** Task item **
What lines of the data hold the string "computer"? Copy them all.

**** Source data ****

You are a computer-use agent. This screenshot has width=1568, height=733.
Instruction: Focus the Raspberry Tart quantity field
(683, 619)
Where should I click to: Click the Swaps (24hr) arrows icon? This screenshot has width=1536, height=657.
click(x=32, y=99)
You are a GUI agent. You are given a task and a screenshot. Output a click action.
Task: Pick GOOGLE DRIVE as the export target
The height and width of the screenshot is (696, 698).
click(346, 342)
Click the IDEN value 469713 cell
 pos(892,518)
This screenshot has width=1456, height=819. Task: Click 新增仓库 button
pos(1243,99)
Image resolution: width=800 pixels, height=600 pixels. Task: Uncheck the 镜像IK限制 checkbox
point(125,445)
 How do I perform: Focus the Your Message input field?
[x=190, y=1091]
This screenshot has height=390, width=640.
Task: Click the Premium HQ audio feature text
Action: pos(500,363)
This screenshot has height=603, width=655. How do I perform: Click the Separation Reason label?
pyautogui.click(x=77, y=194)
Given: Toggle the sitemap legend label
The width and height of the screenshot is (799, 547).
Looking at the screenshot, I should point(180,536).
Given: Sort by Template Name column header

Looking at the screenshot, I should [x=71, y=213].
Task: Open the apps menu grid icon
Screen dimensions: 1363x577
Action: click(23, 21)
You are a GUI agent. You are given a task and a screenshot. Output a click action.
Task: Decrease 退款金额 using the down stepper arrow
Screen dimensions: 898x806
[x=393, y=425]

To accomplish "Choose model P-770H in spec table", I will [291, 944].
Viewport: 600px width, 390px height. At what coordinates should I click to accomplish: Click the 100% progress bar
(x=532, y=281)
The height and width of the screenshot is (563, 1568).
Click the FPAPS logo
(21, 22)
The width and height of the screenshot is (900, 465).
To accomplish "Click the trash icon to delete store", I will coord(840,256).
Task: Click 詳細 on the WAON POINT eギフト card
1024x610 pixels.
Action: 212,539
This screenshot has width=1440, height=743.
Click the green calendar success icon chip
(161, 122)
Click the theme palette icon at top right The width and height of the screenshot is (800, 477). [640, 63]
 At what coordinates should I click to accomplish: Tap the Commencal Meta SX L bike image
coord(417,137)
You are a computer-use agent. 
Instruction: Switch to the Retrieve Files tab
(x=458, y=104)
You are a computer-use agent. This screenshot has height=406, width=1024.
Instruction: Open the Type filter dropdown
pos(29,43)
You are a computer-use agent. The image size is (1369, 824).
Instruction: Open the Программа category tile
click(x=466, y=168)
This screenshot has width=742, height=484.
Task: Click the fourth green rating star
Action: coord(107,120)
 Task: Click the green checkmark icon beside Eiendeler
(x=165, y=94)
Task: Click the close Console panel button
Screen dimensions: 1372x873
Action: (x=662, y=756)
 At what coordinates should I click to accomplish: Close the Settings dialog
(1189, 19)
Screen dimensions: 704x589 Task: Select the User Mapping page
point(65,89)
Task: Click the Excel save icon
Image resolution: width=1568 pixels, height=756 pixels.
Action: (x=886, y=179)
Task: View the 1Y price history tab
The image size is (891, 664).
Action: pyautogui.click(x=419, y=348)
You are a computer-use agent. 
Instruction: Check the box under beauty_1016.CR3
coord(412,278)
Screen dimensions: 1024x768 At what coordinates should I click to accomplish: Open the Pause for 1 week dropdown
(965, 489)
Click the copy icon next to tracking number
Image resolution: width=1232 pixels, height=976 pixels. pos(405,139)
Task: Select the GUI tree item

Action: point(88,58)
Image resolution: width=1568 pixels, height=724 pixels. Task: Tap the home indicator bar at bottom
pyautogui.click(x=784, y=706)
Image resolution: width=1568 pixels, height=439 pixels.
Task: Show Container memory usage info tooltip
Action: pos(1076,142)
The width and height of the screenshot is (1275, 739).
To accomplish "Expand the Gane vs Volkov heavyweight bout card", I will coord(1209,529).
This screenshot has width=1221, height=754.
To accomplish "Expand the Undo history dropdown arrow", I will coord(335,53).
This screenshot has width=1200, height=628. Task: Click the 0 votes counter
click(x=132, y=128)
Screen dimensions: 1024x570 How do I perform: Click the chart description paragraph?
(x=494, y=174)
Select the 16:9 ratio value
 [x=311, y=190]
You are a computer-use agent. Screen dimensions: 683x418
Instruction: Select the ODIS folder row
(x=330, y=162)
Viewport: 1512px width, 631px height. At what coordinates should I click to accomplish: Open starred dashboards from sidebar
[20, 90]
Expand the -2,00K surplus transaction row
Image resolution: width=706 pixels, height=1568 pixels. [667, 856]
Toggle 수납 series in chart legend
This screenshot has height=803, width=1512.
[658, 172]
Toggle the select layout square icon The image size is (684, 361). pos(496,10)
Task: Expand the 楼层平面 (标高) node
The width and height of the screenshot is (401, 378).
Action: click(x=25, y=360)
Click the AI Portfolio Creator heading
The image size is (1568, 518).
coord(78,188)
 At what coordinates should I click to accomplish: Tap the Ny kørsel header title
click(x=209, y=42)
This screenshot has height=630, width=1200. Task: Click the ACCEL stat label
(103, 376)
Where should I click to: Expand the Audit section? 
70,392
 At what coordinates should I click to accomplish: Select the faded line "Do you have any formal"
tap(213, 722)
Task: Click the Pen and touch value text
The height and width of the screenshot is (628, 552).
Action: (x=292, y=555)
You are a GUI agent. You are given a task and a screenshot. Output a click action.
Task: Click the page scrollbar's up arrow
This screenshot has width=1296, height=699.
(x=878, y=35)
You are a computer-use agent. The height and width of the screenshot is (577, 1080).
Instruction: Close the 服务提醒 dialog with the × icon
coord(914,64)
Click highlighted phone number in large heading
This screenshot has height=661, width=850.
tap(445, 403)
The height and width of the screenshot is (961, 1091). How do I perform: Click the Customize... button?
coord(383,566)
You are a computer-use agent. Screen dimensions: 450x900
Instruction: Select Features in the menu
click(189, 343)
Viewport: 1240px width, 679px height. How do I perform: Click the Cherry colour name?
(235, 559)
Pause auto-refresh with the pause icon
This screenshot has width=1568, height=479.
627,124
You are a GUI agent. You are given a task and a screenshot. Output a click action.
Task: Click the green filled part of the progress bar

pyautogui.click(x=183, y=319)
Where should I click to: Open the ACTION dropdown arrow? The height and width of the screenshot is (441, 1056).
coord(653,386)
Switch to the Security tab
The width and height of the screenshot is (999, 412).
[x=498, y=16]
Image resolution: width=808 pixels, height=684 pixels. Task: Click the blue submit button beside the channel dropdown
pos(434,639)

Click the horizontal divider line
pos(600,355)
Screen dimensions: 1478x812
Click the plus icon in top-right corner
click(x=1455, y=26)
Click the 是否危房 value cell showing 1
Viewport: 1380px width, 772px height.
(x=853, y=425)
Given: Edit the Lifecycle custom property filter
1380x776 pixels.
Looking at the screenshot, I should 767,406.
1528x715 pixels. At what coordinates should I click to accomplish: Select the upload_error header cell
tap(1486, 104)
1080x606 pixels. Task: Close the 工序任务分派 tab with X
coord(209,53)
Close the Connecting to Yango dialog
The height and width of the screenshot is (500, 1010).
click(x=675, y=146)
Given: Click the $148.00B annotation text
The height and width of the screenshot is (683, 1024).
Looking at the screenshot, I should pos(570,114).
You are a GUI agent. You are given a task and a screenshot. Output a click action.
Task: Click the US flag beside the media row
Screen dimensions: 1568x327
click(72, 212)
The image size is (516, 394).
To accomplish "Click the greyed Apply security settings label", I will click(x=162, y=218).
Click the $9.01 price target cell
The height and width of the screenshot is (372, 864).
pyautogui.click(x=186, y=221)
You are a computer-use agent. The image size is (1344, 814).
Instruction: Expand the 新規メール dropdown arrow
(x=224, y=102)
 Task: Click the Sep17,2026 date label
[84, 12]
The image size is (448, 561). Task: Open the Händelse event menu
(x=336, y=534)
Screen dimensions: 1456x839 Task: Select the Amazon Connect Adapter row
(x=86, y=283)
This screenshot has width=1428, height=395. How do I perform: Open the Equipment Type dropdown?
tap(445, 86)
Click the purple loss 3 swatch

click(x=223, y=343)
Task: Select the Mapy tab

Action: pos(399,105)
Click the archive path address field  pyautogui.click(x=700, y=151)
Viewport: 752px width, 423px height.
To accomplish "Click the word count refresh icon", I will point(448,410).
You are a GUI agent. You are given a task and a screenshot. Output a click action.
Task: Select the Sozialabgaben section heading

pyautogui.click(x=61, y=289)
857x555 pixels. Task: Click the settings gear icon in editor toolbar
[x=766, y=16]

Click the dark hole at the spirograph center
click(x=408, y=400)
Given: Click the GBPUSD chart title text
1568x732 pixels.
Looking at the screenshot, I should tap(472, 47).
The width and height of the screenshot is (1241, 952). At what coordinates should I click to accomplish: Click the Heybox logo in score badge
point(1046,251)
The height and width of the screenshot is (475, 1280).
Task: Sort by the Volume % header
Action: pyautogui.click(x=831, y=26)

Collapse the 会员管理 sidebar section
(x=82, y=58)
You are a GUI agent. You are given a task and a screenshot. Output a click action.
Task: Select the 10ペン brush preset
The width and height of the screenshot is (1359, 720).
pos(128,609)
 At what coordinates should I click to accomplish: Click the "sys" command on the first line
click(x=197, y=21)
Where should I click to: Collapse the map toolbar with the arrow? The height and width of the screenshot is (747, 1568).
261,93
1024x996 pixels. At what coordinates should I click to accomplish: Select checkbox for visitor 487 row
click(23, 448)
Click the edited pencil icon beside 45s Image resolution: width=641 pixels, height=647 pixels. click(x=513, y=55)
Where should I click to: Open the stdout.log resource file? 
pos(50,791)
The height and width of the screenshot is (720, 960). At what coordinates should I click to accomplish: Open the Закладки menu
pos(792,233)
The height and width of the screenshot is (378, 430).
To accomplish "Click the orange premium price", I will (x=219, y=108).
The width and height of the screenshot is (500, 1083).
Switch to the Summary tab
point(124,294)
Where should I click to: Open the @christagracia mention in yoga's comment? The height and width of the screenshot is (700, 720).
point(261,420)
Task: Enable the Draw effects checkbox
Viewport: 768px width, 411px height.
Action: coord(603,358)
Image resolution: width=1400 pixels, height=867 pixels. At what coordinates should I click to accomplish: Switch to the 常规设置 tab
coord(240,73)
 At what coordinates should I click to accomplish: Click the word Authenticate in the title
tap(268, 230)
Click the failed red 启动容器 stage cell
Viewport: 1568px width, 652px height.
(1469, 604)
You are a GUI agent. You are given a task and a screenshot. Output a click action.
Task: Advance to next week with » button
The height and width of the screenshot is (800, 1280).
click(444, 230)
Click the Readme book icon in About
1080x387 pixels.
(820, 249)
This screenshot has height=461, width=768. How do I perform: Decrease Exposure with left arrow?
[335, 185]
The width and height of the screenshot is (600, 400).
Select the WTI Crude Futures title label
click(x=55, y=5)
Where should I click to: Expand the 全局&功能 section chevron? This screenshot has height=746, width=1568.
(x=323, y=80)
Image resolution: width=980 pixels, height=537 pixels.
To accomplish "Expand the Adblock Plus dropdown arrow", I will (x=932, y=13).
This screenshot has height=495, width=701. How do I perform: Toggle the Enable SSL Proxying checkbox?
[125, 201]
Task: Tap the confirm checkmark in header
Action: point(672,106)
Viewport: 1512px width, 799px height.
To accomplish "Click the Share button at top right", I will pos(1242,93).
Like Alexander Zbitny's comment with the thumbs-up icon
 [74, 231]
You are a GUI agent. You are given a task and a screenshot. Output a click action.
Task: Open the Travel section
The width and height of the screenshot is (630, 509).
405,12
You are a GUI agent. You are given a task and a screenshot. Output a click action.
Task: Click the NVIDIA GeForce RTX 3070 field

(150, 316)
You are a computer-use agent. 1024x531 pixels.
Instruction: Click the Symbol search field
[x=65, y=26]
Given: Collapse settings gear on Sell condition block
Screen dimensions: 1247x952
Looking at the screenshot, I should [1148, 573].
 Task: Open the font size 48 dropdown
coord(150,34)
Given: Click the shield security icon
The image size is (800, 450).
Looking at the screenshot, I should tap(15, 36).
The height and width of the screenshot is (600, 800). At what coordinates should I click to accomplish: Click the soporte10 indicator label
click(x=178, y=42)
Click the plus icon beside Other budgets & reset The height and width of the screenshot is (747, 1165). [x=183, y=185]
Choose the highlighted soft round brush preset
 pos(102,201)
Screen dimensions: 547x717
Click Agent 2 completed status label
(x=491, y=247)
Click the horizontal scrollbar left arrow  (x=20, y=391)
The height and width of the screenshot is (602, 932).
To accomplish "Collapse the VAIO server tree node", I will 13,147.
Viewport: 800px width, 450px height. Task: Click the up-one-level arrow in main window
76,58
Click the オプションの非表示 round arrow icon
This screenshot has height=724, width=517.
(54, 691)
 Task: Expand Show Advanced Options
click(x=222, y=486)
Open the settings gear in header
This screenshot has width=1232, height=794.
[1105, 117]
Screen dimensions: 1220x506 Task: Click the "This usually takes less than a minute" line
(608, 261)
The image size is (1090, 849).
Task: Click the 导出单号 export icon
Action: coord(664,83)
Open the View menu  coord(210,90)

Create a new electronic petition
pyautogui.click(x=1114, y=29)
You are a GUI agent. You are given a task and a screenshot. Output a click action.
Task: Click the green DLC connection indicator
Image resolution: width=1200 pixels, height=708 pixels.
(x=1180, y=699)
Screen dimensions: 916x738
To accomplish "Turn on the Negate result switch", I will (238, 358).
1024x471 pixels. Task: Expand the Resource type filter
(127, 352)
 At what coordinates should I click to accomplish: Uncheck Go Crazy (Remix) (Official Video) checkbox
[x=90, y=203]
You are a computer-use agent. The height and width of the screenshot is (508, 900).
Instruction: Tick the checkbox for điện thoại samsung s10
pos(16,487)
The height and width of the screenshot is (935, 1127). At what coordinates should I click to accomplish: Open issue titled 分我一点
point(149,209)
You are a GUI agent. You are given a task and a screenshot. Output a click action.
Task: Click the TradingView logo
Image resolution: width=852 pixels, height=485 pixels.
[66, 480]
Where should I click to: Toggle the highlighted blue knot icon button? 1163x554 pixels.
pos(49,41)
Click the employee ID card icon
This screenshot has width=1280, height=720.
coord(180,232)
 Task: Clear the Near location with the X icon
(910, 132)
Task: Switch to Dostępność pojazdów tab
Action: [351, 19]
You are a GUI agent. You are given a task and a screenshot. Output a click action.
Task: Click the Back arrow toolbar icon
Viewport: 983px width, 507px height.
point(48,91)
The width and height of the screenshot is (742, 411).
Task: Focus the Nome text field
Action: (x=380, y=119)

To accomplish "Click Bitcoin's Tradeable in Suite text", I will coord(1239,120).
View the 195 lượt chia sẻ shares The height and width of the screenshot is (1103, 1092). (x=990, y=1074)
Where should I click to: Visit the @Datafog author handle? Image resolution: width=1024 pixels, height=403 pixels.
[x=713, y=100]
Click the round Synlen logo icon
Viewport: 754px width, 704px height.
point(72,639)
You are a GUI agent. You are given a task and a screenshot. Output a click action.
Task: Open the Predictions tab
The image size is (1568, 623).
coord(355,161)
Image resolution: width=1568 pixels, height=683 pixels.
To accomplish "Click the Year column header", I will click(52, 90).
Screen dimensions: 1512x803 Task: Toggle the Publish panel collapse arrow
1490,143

****

** Response area **
You are a computer-use agent. This screenshot has width=1568, height=733.
You are a computer-use agent. 
You are a computer-use agent. This screenshot has height=406, width=1024.
You are a computer-use agent. The image size is (1369, 824).
You are a computer-use agent. 
You are a computer-use agent. Screen dimensions: 683x418
You are a computer-use agent. The height and width of the screenshot is (577, 1080).
You are a computer-use agent. Screen dimensions: 450x900
You are a computer-use agent. The image size is (1344, 814).
You are a computer-use agent. 1024x531 pixels.
You are a computer-use agent. The height and width of the screenshot is (508, 900).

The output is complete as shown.